RECORDS PROVIDED: Begin

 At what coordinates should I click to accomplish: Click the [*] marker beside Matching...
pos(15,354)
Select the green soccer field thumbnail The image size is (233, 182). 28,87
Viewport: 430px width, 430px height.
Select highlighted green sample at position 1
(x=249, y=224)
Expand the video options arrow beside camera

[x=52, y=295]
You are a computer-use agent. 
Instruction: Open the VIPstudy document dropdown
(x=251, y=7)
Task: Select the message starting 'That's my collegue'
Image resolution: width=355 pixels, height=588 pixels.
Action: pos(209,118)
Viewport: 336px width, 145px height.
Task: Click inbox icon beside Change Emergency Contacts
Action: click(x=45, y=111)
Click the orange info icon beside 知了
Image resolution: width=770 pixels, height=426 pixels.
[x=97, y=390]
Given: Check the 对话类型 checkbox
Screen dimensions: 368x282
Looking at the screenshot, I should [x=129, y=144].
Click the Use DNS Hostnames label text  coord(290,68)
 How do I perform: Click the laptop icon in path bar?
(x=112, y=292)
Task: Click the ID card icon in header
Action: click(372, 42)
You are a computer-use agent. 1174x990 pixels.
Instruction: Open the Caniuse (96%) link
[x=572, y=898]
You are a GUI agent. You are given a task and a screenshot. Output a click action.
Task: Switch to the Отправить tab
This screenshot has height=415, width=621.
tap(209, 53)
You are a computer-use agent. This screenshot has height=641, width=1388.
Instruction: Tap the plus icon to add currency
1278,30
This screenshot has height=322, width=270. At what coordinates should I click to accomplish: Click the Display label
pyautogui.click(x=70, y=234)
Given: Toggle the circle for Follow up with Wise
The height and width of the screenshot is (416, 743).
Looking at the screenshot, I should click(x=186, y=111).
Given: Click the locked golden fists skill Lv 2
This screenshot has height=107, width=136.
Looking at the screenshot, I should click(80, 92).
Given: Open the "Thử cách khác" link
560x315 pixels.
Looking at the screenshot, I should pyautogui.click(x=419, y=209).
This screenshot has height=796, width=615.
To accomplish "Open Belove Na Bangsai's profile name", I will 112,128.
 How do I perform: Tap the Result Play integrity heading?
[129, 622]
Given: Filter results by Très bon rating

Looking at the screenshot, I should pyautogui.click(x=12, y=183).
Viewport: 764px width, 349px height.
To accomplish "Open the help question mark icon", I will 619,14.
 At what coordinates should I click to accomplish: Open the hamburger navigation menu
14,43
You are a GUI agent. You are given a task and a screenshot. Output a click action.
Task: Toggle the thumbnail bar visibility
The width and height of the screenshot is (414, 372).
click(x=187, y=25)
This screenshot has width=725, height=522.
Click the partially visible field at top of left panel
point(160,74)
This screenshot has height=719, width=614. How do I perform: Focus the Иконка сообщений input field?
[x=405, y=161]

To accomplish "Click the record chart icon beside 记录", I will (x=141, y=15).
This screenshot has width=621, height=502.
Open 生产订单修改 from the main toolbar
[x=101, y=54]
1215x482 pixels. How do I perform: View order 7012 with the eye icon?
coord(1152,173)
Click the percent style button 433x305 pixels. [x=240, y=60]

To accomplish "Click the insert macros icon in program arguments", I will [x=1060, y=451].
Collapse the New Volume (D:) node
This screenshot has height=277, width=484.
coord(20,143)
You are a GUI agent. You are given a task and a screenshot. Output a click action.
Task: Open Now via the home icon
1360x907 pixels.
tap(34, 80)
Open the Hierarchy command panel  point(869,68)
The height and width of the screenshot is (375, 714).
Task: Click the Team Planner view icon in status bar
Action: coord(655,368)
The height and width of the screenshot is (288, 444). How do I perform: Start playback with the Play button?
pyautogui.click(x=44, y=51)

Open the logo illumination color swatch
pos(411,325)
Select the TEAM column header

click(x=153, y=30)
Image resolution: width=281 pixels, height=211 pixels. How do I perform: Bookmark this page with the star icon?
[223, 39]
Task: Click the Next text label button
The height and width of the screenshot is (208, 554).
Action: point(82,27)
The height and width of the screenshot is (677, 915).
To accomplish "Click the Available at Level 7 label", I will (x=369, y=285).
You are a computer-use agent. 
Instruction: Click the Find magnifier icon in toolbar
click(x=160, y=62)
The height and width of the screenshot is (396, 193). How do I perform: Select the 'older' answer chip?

RECORDS PROVIDED: End

- _WHAT YOU HAVE TO DO_
When you reach the end of the data above, set it all down again unchanged.

- _REPLY TO THE EXERCISE_
 At what coordinates should I click to accomplish: Click the [*] marker beside Matching...
pos(15,354)
Select the green soccer field thumbnail The image size is (233, 182). 28,87
Viewport: 430px width, 430px height.
Select highlighted green sample at position 1
(x=249, y=224)
Expand the video options arrow beside camera

[x=52, y=295]
You are a computer-use agent. 
Instruction: Open the VIPstudy document dropdown
(x=251, y=7)
Task: Select the message starting 'That's my collegue'
Image resolution: width=355 pixels, height=588 pixels.
Action: pos(209,118)
Viewport: 336px width, 145px height.
Task: Click inbox icon beside Change Emergency Contacts
Action: click(x=45, y=111)
Click the orange info icon beside 知了
Image resolution: width=770 pixels, height=426 pixels.
[x=97, y=390]
Given: Check the 对话类型 checkbox
Screen dimensions: 368x282
Looking at the screenshot, I should [x=129, y=144].
Click the Use DNS Hostnames label text  coord(290,68)
 How do I perform: Click the laptop icon in path bar?
(x=112, y=292)
Task: Click the ID card icon in header
Action: click(372, 42)
You are a computer-use agent. 1174x990 pixels.
Instruction: Open the Caniuse (96%) link
[x=572, y=898]
You are a GUI agent. You are given a task and a screenshot. Output a click action.
Task: Switch to the Отправить tab
This screenshot has height=415, width=621.
tap(209, 53)
You are a computer-use agent. This screenshot has height=641, width=1388.
Instruction: Tap the plus icon to add currency
1278,30
This screenshot has height=322, width=270. At what coordinates should I click to accomplish: Click the Display label
pyautogui.click(x=70, y=234)
Given: Toggle the circle for Follow up with Wise
The height and width of the screenshot is (416, 743).
Looking at the screenshot, I should click(x=186, y=111).
Given: Click the locked golden fists skill Lv 2
This screenshot has height=107, width=136.
Looking at the screenshot, I should click(80, 92).
Given: Open the "Thử cách khác" link
560x315 pixels.
Looking at the screenshot, I should pyautogui.click(x=419, y=209).
This screenshot has height=796, width=615.
To accomplish "Open Belove Na Bangsai's profile name", I will 112,128.
 How do I perform: Tap the Result Play integrity heading?
[129, 622]
Given: Filter results by Très bon rating

Looking at the screenshot, I should pyautogui.click(x=12, y=183).
Viewport: 764px width, 349px height.
To accomplish "Open the help question mark icon", I will 619,14.
 At what coordinates should I click to accomplish: Open the hamburger navigation menu
14,43
You are a GUI agent. You are given a task and a screenshot. Output a click action.
Task: Toggle the thumbnail bar visibility
The width and height of the screenshot is (414, 372).
click(x=187, y=25)
This screenshot has width=725, height=522.
Click the partially visible field at top of left panel
point(160,74)
This screenshot has height=719, width=614. How do I perform: Focus the Иконка сообщений input field?
[x=405, y=161]

To accomplish "Click the record chart icon beside 记录", I will (x=141, y=15).
This screenshot has width=621, height=502.
Open 生产订单修改 from the main toolbar
[x=101, y=54]
1215x482 pixels. How do I perform: View order 7012 with the eye icon?
coord(1152,173)
Click the percent style button 433x305 pixels. [x=240, y=60]

To accomplish "Click the insert macros icon in program arguments", I will [x=1060, y=451].
Collapse the New Volume (D:) node
This screenshot has height=277, width=484.
coord(20,143)
You are a GUI agent. You are given a task and a screenshot. Output a click action.
Task: Open Now via the home icon
1360x907 pixels.
tap(34, 80)
Open the Hierarchy command panel  point(869,68)
The height and width of the screenshot is (375, 714).
Task: Click the Team Planner view icon in status bar
Action: coord(655,368)
The height and width of the screenshot is (288, 444). How do I perform: Start playback with the Play button?
pyautogui.click(x=44, y=51)

Open the logo illumination color swatch
pos(411,325)
Select the TEAM column header

click(x=153, y=30)
Image resolution: width=281 pixels, height=211 pixels. How do I perform: Bookmark this page with the star icon?
[223, 39]
Task: Click the Next text label button
The height and width of the screenshot is (208, 554).
Action: point(82,27)
The height and width of the screenshot is (677, 915).
To accomplish "Click the Available at Level 7 label", I will (x=369, y=285).
You are a computer-use agent. 
Instruction: Click the Find magnifier icon in toolbar
click(x=160, y=62)
The height and width of the screenshot is (396, 193). How do I perform: Select the 'older' answer chip?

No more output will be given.